A confiar nos escritos de Garibaldi, o “herói de dois mundos”, o general Bento Gonçalves era de fato um grande líder, e querido pelo povo gaúcho, mas era ruim no comando das pequenas batalhas. Isto está registrado nas memórias do italiano famoso, que aderiu aos farrapos em 1838 (a Guerra dos Farrapos foi de 1835 a 45), quando estava com uns 30 anos. Depois Garibaldi voltou pra Europa e fez história na luta italiana (junto com a catarinense Anita).
*
Mas quero registrar aqui uma passagem das memórias de Garibaldi sobre Bento Gonçalves: “Em campanha, passava como o mais ínfimo habitante do campo, isto é, comia carne assada e água pura.
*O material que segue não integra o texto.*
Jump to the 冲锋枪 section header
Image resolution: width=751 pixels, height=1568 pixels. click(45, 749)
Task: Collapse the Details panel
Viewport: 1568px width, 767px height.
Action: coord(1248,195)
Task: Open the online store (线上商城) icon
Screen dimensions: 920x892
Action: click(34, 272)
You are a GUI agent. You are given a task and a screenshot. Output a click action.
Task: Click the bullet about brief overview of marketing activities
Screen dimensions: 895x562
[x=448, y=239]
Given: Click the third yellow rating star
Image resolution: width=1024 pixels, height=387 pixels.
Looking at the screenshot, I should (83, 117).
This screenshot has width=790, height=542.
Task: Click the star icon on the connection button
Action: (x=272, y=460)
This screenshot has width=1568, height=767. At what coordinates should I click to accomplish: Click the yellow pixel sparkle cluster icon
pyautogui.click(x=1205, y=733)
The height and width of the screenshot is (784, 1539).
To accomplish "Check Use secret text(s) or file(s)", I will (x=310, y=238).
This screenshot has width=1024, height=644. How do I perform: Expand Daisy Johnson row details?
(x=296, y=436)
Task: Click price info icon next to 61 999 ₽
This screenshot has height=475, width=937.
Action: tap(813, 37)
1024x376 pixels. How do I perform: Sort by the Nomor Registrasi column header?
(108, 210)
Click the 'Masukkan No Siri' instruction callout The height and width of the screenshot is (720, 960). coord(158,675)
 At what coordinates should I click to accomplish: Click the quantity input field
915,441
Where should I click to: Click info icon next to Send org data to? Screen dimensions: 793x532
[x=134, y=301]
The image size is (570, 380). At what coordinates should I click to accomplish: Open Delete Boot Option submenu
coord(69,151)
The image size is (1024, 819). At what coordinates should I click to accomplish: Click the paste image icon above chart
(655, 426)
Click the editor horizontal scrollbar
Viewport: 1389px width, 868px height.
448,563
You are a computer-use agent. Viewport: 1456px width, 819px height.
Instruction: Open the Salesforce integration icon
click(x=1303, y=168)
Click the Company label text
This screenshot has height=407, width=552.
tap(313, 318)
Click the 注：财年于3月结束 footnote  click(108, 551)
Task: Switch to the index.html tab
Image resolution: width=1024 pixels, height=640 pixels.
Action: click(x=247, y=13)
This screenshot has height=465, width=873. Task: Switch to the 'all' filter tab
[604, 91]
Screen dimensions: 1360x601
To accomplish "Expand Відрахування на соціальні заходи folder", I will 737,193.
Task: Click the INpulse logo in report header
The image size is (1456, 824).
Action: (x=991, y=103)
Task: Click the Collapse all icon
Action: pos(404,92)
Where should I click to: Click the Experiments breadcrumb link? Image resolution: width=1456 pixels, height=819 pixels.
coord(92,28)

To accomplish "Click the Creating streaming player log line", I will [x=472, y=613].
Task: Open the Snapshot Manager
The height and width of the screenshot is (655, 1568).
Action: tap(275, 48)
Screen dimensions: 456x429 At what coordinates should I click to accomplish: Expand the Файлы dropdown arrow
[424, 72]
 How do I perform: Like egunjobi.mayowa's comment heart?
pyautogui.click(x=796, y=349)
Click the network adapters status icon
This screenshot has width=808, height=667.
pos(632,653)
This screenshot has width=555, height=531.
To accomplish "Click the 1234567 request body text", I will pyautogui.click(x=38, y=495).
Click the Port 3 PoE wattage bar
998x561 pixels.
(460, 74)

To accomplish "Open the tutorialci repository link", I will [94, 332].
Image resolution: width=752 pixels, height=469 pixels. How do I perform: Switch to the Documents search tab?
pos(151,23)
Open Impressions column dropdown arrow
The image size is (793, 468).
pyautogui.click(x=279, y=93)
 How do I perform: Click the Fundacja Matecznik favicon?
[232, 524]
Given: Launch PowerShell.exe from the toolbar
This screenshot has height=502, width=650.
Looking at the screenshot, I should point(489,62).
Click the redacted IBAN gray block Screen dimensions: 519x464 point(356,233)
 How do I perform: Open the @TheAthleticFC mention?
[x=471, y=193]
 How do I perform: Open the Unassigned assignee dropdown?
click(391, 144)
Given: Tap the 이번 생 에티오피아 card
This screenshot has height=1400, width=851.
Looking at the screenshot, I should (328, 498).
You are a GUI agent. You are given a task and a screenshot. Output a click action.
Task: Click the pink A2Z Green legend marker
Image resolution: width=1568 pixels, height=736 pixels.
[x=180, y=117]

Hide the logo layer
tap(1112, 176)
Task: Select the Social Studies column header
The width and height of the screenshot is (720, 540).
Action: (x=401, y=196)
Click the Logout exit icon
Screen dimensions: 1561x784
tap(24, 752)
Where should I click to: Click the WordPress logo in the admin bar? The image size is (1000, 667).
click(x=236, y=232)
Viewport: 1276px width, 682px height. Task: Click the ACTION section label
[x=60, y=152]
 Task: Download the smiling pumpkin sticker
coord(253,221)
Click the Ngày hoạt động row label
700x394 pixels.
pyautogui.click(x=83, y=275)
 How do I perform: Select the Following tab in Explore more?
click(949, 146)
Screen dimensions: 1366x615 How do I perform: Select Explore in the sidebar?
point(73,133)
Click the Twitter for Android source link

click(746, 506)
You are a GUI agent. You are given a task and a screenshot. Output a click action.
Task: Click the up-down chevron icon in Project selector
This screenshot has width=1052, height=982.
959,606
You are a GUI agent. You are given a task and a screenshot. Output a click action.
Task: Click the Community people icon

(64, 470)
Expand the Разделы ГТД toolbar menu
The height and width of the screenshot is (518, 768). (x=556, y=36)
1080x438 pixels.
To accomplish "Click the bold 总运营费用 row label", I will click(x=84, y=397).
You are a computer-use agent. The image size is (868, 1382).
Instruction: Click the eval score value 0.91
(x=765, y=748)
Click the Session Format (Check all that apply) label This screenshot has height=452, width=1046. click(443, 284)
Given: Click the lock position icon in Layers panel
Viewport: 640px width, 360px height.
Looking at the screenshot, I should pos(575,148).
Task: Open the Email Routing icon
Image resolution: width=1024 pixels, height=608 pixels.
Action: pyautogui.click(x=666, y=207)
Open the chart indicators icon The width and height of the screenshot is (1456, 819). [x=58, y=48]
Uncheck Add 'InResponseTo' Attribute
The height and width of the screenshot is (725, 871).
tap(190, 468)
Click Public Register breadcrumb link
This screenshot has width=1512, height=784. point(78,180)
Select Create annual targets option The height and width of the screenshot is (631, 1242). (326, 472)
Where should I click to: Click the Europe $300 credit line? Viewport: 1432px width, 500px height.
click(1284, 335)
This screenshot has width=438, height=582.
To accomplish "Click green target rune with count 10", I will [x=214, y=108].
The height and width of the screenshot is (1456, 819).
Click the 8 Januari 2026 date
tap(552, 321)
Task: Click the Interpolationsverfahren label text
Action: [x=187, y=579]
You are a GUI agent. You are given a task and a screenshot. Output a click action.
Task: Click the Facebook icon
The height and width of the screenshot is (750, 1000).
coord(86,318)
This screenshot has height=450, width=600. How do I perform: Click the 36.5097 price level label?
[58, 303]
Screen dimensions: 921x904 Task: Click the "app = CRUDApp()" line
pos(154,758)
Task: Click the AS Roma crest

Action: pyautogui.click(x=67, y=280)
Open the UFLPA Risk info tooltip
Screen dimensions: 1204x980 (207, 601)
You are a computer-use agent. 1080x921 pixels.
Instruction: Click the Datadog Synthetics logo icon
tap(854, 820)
Com tais dotes naturais e adquiridos, Bento Gonçalves era ídolo dos seus concidadãos; no entanto, coisa estranha, foi quase sempre infeliz nas empresas guerreiras, o que me faz crer que o acaso é superior ao gênio para as coisas da guerra e para o êxito dos heróis”.
*
Gostei dessa: “O acaso é superior ao gênio para as coisas da guerra e para o êxito dos heróis”. Brincando com as palavras, poderíamos inverter um pouco: o êxito dos heróis depende também do acaso (da sorte).
*
Escrevo isso baseado na reportagem do jornal “Coojornal”, uma publicação gaúcha de 1978, num texto de Jorge Escosteguy intitulado “A face oculta dos heróis”. De fato, imaginar que o grande Bento perdia batalhas parece contraditório com sua posição à frente de um movimento grandioso que, no limite, flertava com a separação do Rio Grande do Sul do Brasil. Ou, de outra forma: Bento Gonçalves poderia estar liderando a construção de um novo país.
*
Sim, sim, somos humanos e os heróis humanos também têm suas vacilações. E podem perder batalhas. Heróis perfeitos só mesmo na ficção. E não há, a rigor, demérito se um grande líder, um homem de comando de tropa e de comando de uma ideia, for derrotado em refregas miúdas. Pode acontecer. É da vida.
*
Nas suas memórias, Garibaldi também se revela apaixonado. No caso, por Manuela. Escreve o rapaz: “(…) três moças que rivalizavam em encantos, eram o perfeito ornamento deste delicioso recinto. Uma dessas jovens, Manuela, era a senhora absoluta do meu coração; sem esperança de poder possuí-la, ainda assim não podia deixar de amá-la. Era a esposa de um dos filhos de Bento Gonçalves. (…) Num momento de perigo, tive ocasião de saber que não era totalmente indiferente à dama dos meus pensamentos; e a certeza que obtive de sua simpatia serviu para minorar a desgraça de que nunca deveria me pertencer”.
*
Esse amor (antes dele conhecer Anita) aparece na obra “A casa das sete mulheres”, que foi uma minissérie de sucesso na Globo há uns 20 anos.
*
Faço esse pequeno resgate curioso hoje em homenagem à data de depois de amanhã, o 20 de setembro, dia de lembrarmos dos valentes farroupilhas que enfrentaram o império por incríveis dez anos! Estão na nossa história, com orgulho, Bento Gonçalves, Giuseppe Garibaldi, David Canabarro, Souza Netto, Corte Real, Gomes Jardim, Onofre Pires, Vicente da Fontoura…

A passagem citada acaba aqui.